免疫组化染色(石蜡切片)操作步骤及结果分析方法(精髓版)

免疫组化染色（石蜡切片）操作步骤及结果分析方法

一、原理及应用

免疫组化，简单说是用标记的抗体对组织中相应抗原进行定位、定性和部分定量的分析。

二、操作步骤：

（1）将石蜡组织切片置于65°C恒温箱，烤片1h左右。

（2）脱蜡：二甲苯I 10min→二甲苯II 10min →梯度酒精（由高到低）各5min。

（3）1×PBS 洗涤3次，每次 5min。

（4）0.5% Triton X-100通透（PBS配制），目的是使抗体能够充分地进入胞内进行结合反应。Triton X-100 可以溶解细胞膜、细胞核膜、细胞器膜上的脂质而使抗体及大分子结构的物质进入胞浆和胞核内，这样抗体就能顺利进入胞内与相应抗原结合。当然了，如果检测的是膜抗原无需通透，忽略该步骤。

（4）抗原修复：使用柠檬酸盐缓冲液进行抗原修复，微波炉微波高火 3min，之后转成低火 15-30min。

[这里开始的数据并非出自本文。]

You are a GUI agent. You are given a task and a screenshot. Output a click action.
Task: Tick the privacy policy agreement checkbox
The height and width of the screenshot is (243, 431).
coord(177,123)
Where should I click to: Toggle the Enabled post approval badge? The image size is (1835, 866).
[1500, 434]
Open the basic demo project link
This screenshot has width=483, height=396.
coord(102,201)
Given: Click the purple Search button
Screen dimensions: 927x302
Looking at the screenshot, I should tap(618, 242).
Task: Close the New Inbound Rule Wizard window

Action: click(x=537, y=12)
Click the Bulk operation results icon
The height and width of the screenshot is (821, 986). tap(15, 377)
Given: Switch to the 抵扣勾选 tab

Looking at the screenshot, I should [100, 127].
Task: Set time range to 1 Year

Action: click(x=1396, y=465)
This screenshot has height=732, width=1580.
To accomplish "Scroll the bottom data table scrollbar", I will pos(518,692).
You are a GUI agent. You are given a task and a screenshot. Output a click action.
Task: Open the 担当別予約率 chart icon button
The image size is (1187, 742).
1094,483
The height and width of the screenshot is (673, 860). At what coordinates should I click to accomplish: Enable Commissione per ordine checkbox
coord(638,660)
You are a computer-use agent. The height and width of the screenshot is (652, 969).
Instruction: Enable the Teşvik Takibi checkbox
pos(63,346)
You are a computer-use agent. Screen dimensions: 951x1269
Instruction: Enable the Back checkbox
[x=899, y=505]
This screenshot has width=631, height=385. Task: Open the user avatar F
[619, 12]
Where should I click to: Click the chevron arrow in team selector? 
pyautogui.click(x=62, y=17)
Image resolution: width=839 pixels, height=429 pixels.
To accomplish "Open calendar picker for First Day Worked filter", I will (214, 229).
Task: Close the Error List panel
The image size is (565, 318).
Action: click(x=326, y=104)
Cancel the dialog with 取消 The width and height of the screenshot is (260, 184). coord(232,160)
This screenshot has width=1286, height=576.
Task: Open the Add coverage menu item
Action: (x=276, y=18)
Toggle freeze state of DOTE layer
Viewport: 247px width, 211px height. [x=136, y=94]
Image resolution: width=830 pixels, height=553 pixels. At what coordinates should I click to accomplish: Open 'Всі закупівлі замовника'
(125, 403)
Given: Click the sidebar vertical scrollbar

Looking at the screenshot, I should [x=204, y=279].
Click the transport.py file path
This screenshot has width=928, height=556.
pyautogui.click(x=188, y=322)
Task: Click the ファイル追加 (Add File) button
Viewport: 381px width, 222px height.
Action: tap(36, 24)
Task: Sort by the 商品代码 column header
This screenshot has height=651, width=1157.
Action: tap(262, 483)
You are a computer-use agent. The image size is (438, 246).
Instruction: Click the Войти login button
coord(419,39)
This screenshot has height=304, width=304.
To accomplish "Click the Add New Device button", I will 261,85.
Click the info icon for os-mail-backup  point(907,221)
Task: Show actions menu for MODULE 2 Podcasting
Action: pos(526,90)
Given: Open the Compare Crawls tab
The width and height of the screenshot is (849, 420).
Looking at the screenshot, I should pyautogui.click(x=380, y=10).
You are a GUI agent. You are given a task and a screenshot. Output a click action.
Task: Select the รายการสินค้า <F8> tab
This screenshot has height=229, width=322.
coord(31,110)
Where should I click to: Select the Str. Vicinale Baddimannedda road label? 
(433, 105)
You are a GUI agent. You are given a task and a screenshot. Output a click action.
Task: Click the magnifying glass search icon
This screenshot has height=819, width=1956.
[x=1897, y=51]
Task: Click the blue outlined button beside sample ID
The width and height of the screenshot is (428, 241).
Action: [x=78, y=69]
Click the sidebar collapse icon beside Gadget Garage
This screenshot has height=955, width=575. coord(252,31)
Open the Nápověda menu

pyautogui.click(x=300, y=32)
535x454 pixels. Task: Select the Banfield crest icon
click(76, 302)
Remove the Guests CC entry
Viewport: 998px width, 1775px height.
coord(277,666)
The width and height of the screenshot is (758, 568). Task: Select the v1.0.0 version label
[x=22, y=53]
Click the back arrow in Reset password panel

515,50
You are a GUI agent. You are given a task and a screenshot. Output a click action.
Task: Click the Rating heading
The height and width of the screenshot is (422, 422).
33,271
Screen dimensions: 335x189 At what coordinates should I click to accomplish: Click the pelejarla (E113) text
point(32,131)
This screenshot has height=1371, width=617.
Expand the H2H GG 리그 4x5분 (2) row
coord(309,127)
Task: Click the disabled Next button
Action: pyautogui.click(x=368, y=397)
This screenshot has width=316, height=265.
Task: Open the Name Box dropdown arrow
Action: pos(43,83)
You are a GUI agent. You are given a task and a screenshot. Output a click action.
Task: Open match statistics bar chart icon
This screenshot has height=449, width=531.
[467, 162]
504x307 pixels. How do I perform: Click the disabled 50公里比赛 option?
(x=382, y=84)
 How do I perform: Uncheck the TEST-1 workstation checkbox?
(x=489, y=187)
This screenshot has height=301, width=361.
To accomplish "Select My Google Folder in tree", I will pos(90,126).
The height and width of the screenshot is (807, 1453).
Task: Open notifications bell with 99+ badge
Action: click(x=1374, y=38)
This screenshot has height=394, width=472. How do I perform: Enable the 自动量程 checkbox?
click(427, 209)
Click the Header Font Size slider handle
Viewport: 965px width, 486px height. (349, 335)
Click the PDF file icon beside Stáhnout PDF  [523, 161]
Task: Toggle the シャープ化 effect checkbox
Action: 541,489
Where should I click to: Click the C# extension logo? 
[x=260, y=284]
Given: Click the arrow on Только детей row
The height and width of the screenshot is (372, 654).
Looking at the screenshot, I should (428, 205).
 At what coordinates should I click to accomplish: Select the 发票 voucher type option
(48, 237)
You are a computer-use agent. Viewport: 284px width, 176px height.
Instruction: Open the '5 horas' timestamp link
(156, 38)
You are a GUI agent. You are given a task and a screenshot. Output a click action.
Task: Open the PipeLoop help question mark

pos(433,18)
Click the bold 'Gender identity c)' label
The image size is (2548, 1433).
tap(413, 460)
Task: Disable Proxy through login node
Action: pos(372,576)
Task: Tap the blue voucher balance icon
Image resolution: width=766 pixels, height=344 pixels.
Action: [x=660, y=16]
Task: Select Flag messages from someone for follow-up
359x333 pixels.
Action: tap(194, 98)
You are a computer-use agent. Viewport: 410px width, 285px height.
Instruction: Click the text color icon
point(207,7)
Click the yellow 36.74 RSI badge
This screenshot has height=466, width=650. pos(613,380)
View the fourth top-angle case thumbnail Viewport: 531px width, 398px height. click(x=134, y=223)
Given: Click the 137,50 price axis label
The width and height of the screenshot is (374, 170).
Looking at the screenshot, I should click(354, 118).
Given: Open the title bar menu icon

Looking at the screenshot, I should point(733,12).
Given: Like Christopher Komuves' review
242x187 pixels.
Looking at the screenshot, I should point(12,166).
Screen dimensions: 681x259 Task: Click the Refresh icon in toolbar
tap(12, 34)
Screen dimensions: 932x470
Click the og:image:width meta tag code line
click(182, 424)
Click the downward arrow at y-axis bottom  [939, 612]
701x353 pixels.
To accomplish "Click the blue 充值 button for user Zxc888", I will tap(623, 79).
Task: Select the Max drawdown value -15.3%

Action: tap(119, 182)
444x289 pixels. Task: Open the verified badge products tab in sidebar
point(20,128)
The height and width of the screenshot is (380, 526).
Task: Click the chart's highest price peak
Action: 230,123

注：福尔马林或多聚甲醛固定，会导致蛋白交联，而解交联的过程称为抗原修复。所以冰冻切片不需要抗原修复！！抗原修复方法有多种，一般包括两大类：酶抗原修复(胰蛋白酶、胃蛋白酶、蛋白酶K) 热抗原修复(高压蒸汽法、微波法、水浴加热法)。微波法最为常用。（5）1×PBS 洗涤3次，每次5min。

（6）3% H2O2，室温孵育30min，目的是灭活内源性过氧化物酶。

（7）1×PBS 洗涤3次，每次5min。

（8）使用1% BSA 进行室温封闭30min，用于封闭非特异性抗原表位。

（9）根据抗体说明书使用合适浓度的特异性一抗，4°C 湿盒中静置过夜孵育。

（10）次日取出切片，室温下复温30min。

（11）1×PBS 洗涤3次，每次5min。

（12）按照免疫组化二抗试剂盒说明书操作。

（13）DAB 显色：DAB 显色液按说明书配制，使用时滴加到血管组织上，显微镜下观察并计时，待目的蛋白显色呈棕黄色时结束显色。（14）苏木素染细胞核：苏木素染液5-10min（根据苏木素染液使用时间的长短，来调整染色时间）→ 流水清洗1min→ 1%盐酸酒精分化瞬时→ 流水清洗1 min→1%氨水反蓝瞬时→流水清洗1min。（15）脱水：梯度酒精（由低到高）各5min → 二甲苯I 10min→ 二甲苯 II 10min。

（16）中性树胶封片。

三、免疫组化结果分析原则及具体方法

（1）必须同时设对照染色。没有对照染色的免疫组化染色结果是不可信的。

（2）抗原表达必须在特定部位。如LCA应定位在细胞膜上; CK应定位在细胞浆内; PCNA及p53蛋白应定位在细胞核内; EMA应定位在细胞膜上等等。不在抗原所在部位的阳性着色，一概不能视为阳性。

（3）阴性结果不能视为抗原不表达。由于检测方法灵敏度有高低之分,有时可因染色方法灵敏度不够，而导致阴性反应，判断时应注意。（4）尽量避开出血、坏死及切片刀痕和界面边缘细胞的阳性表达，特别是酶免疫标记。因为这类阳性着色多系内源干扰，或系人为因素所致。

（5）定性分析：即用“＋”和“－”来表示染色结果。可将实验组织分为阳性组和阴性组，然后对两组的其它指标进行统计分析。这种分类方法是最简单的一种，一般意义也较小些。

（6）半定量分析：即用“＋＋＋”、“＋＋”、“＋”和“－”来表示染色结果。其分组的标准在不同的文献中有不同的描述；一种是以着色细胞的密度来进行计算的：如阳性细胞占一个视野（高倍或低倍）中所有细胞总数的25％以下为“＋”，25％～50％为“＋＋”，>50%为“＋＋＋”；另一种是数量再结合着色细胞的颜色浓度来计算，在着色细胞百分率基本相同的实验中，“＋”为浅染的棕黄色（DAB染色），无明显颗粒；“＋＋”为较深的棕黄色，可见明显颗粒；“＋＋＋”为深棕黄色并且有浓染颗粒出现。

（7）定量分析：即用数字来表示染色结果。也就是在显微镜下（通常是高倍视野）计数阳性细胞个数（或者血管条数等等）。计数最好是两人或多人同时通过多人共览显微镜进行，并且要求有相同的计数标准。同一张切片选择多个视野（3～5个），然后取所有人的计数结果的平均值。这种方法较前一种为准确，但在视野的选择、计数的标准上也有一定的主观因素干扰。